歯周病と糖尿病は、お互いを悪化させる「相互関係」にあります。つまり、歯周病が糖尿病を悪化させ、糖尿病が歯周病を悪化させるという、負のスパイラルが生まれてしまうのです。近年の研究では、歯周病の治療をすることで血糖値が改善したという報告もあり、両者の関係は医療の現場でも注目されています。

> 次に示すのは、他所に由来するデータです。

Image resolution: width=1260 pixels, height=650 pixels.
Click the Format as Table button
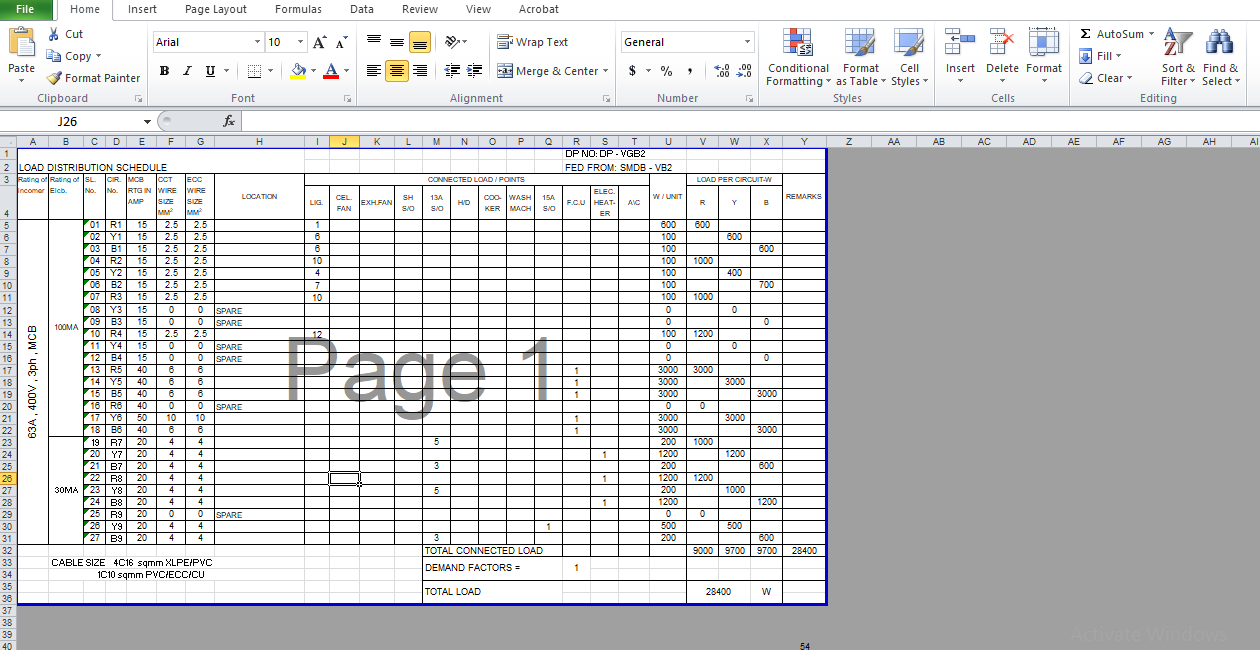860,57
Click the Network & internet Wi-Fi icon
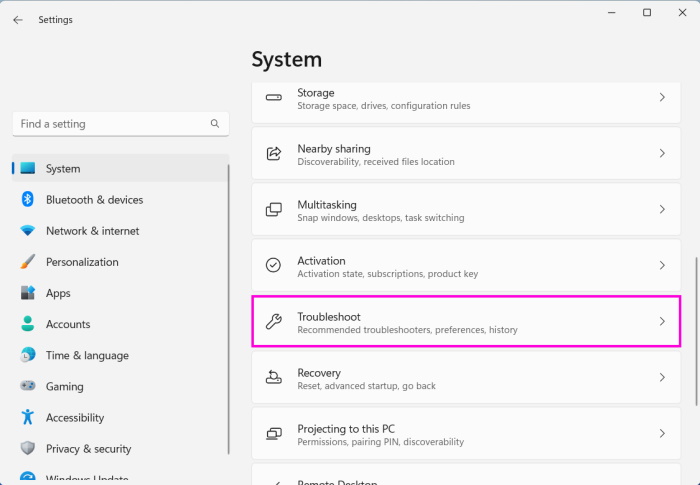The width and height of the screenshot is (700, 485). point(28,231)
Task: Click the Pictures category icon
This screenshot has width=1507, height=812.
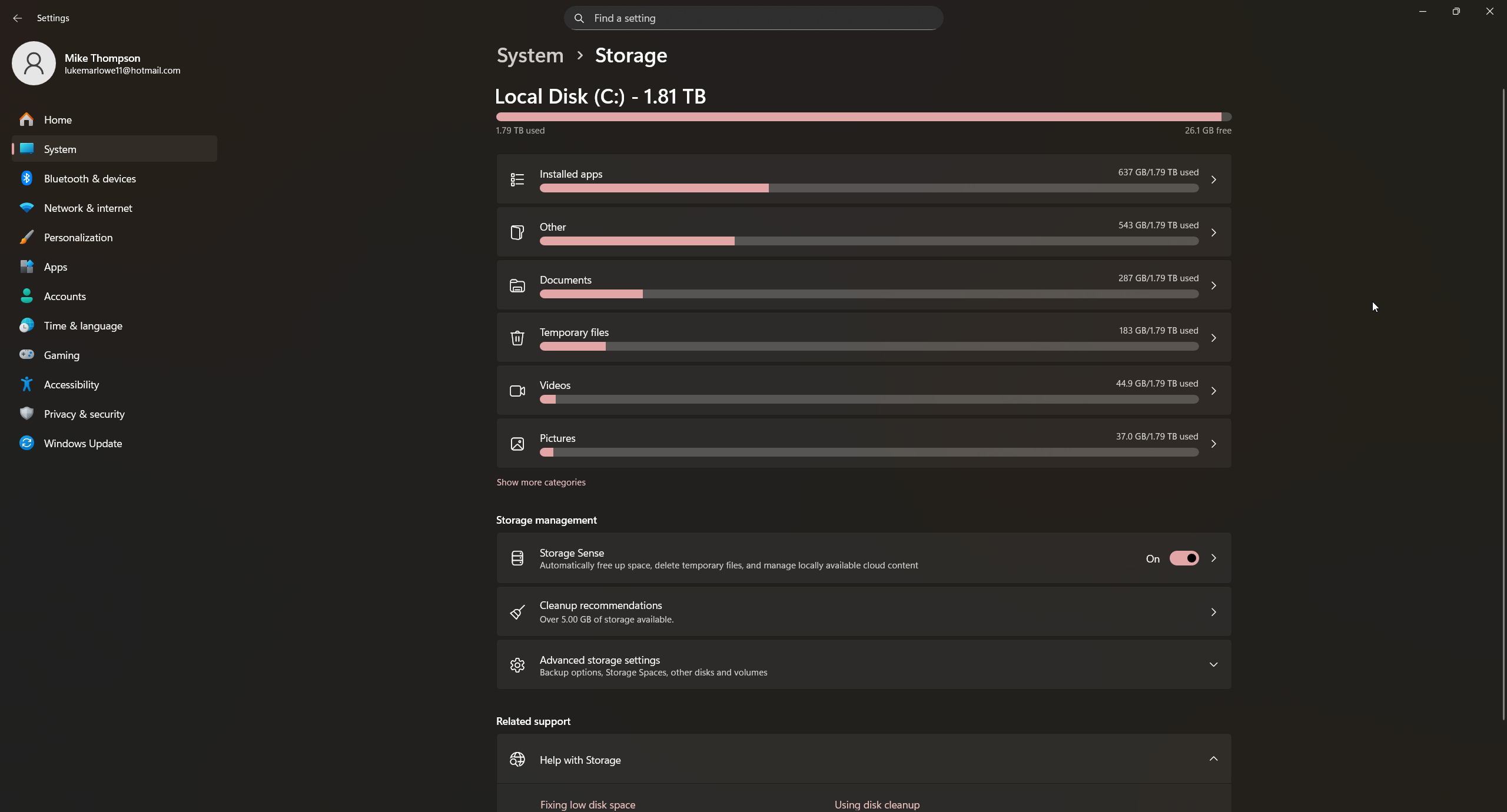Action: click(x=517, y=444)
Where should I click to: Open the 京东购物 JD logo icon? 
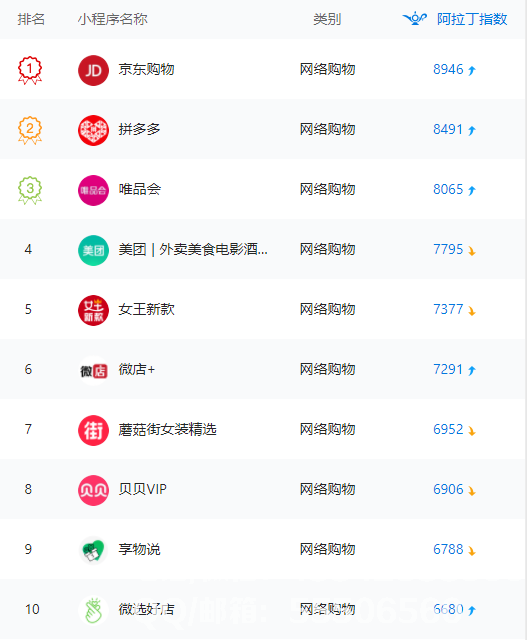[93, 70]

今回は、歯周病と糖尿病の意外な関係について、わかりやすくお伝えします。
歯周病が糖尿病を悪化させるメカニズム

では、なぜ歯周病が糖尿病を悪化させるのでしょうか?
歯周病になると、歯ぐきに炎症が起こり、「炎症性サイトカイン」という物質が体内に放出されます。この炎症性サイトカインは、血糖値を下げる働きをする「インスリン」の効果を妨げてしまうのです。その結果、血糖値が上がりやすくなり、糖尿病が悪化してしまいます。お口の中の炎症が、全身の健康に影響を及ぼすなんて驚きですよね。
糖尿病が歯周病を悪化させるメカニズム
一方、糖尿病が歯周病を悪化させるメカニズムもあります。

糖尿病になると、体の「免疫力」が低下し、細菌に対する抵抗力が弱まります。また、高血糖の状態が続くと、歯ぐきの血管がダメージを受け、炎症が起こりやすくなります。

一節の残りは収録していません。